Then there’s Lemon Grass, which serves the best Thai food in town. Or, so we were told. I’m not so sure if that’s really the case, but the spot is certainly good, even thought I have a hard time calling it great.
A big part of how Lemon Grass might charm people is the level of professionalism it exudes. The interiors are well thought out, and the staff is professional. There’s a full bar and the spot knows how to present itself.
The food, though, seems to be a bit of a roller coaster ride.
I gave the tom yum gai–one of my favorite soups–a shot, and it wasn’t really bad, just a bit dull. Ordered with three out of four stars, there was a distinct lack of heat, and the coconut milk wasn’t particularly prevalent. At ¢75 extra, it’s not like the coconut breaks the bank, but I would have expected it to give the dish a bit more of an oomph at least.
So not exciting, not mind-blowing, but not bad, either. And the dish is big enough to serve four people.

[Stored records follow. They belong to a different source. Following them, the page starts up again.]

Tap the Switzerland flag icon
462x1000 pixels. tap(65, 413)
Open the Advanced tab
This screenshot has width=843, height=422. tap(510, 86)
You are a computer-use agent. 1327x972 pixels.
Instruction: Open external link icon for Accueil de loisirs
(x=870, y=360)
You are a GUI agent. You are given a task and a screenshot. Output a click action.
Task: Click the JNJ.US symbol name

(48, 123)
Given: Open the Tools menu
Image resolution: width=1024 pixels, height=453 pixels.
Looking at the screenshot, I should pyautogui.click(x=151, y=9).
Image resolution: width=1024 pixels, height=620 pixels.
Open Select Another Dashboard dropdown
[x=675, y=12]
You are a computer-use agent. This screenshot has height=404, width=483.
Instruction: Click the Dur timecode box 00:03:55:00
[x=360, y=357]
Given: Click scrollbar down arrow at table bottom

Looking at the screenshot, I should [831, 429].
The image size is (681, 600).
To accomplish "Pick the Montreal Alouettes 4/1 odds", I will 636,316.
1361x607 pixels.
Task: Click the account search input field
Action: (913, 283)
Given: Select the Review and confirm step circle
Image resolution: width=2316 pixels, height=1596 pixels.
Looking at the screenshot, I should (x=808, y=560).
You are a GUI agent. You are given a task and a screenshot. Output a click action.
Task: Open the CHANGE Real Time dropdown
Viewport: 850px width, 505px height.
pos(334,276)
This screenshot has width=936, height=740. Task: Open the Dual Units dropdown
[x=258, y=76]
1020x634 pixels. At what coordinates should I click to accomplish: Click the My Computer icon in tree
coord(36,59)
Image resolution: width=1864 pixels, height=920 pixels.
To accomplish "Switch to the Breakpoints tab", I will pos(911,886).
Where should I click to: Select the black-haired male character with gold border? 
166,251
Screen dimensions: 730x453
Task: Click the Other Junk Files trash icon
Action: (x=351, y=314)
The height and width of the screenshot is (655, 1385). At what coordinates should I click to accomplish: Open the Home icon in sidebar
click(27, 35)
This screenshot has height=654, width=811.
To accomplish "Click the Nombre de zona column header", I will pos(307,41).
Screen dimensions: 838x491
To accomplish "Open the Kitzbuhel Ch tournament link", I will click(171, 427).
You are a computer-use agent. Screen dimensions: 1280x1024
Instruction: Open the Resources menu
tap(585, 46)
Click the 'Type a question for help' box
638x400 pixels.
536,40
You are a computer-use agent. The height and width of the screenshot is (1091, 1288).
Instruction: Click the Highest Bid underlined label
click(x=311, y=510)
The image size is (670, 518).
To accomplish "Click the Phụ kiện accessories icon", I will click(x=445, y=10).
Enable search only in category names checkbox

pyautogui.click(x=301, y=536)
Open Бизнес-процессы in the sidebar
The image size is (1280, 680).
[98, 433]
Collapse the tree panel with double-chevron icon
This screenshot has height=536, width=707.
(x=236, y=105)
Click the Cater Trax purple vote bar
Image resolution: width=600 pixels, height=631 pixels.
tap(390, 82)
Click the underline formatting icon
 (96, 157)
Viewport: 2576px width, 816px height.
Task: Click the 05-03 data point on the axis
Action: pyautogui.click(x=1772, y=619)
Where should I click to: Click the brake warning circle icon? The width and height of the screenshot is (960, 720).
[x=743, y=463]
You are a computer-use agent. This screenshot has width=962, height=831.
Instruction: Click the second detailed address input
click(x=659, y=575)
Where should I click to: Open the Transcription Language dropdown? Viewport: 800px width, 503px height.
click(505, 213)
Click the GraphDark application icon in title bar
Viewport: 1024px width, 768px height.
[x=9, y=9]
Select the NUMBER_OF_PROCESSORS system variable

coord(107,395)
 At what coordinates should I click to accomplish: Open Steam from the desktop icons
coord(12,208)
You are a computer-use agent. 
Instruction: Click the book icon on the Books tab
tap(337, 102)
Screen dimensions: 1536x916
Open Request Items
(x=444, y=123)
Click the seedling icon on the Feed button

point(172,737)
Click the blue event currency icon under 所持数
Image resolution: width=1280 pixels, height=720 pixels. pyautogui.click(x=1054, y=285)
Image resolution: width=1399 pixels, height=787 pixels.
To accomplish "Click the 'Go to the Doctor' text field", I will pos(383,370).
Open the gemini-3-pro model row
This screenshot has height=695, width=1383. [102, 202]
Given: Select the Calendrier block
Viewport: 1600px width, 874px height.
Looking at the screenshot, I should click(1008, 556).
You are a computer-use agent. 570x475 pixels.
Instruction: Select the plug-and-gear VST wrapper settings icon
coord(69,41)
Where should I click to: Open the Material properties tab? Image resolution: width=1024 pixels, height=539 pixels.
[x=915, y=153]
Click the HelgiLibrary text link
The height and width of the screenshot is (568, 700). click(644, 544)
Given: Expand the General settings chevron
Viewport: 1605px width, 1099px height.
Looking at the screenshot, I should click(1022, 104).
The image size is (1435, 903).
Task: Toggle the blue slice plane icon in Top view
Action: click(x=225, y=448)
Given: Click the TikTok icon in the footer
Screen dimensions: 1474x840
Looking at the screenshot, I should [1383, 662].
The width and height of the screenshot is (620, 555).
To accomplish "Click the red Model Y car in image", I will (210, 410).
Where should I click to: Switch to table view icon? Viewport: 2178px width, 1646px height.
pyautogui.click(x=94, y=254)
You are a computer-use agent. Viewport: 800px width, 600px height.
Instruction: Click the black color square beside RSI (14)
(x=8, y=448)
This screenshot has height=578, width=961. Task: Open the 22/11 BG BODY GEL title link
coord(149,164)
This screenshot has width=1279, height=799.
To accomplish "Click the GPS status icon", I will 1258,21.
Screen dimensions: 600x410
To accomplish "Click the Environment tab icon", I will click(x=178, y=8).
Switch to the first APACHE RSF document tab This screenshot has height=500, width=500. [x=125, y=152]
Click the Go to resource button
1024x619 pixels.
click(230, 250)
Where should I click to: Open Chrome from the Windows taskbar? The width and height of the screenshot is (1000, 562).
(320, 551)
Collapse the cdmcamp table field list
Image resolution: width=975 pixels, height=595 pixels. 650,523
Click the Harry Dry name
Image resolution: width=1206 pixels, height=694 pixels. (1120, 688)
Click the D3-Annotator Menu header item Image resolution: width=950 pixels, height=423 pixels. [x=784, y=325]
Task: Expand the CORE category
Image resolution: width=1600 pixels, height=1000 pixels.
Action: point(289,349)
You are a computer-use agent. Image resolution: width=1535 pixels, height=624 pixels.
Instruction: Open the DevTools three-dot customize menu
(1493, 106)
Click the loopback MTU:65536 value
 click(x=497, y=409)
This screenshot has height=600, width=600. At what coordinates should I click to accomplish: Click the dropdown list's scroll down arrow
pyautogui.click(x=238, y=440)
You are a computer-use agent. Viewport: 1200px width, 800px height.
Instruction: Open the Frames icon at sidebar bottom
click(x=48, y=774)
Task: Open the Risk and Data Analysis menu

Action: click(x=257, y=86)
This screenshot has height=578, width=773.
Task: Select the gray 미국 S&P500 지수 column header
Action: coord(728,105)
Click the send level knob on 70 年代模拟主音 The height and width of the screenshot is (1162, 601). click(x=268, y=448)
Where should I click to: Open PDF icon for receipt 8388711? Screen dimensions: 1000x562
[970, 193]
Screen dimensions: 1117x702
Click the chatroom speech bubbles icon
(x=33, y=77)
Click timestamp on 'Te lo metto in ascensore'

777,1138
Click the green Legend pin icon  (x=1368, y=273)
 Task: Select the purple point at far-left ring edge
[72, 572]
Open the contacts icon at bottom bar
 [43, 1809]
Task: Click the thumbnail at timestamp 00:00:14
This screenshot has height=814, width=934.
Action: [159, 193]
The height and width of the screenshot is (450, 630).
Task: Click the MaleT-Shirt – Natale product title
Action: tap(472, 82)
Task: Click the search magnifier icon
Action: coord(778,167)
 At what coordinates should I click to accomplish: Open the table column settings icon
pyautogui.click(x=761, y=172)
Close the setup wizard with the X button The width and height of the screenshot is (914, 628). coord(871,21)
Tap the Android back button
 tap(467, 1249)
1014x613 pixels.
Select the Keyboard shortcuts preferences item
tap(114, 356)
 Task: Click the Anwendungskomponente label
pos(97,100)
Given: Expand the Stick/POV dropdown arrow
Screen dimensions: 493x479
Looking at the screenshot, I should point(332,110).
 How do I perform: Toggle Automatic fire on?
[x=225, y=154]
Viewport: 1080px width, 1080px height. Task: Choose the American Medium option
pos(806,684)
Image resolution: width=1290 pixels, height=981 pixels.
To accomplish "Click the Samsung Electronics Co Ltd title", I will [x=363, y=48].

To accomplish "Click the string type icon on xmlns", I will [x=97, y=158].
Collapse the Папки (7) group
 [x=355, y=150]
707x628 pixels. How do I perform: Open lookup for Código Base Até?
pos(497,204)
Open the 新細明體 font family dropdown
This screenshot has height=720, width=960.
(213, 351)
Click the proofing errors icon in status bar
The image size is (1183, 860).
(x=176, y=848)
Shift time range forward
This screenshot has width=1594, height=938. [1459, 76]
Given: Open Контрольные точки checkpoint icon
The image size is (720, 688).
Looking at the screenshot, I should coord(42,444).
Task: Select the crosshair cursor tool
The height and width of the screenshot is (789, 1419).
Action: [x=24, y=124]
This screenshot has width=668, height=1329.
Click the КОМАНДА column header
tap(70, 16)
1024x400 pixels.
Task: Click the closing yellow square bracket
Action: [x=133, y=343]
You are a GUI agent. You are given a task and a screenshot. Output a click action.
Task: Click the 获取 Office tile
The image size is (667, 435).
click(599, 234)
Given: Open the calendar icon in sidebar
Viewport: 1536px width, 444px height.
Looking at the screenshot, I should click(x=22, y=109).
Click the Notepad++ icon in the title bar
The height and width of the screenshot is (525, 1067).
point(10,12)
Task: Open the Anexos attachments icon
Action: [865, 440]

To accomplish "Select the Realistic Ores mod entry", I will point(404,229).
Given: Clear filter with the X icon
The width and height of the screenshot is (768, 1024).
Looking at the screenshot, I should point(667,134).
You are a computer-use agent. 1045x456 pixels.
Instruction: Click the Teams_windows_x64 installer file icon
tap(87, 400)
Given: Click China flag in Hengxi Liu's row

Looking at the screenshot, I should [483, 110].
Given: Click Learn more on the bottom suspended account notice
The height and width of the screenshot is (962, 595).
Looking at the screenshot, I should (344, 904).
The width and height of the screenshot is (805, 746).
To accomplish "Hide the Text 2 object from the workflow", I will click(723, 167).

The pad siew was better. The rice noodles had a nice bite to them, and the sweet sauce added a bit of depth without being overpowering. I always find tofu to be a fickle friend, but here they did well. Properly cooked, and the sauce was nicely soaked up into it. A life altering dish? Not really; but certainly very good.
And that’s pretty much Lemon Grass… It is good, but not really that amazing. We’ve been to a few Thai places that easily held as good of a standard, most being holes in the walls. We shall keep investigating this incredibly important matter, of course, but for now, Lemon Grass is just fine. Take that for what it’s worth.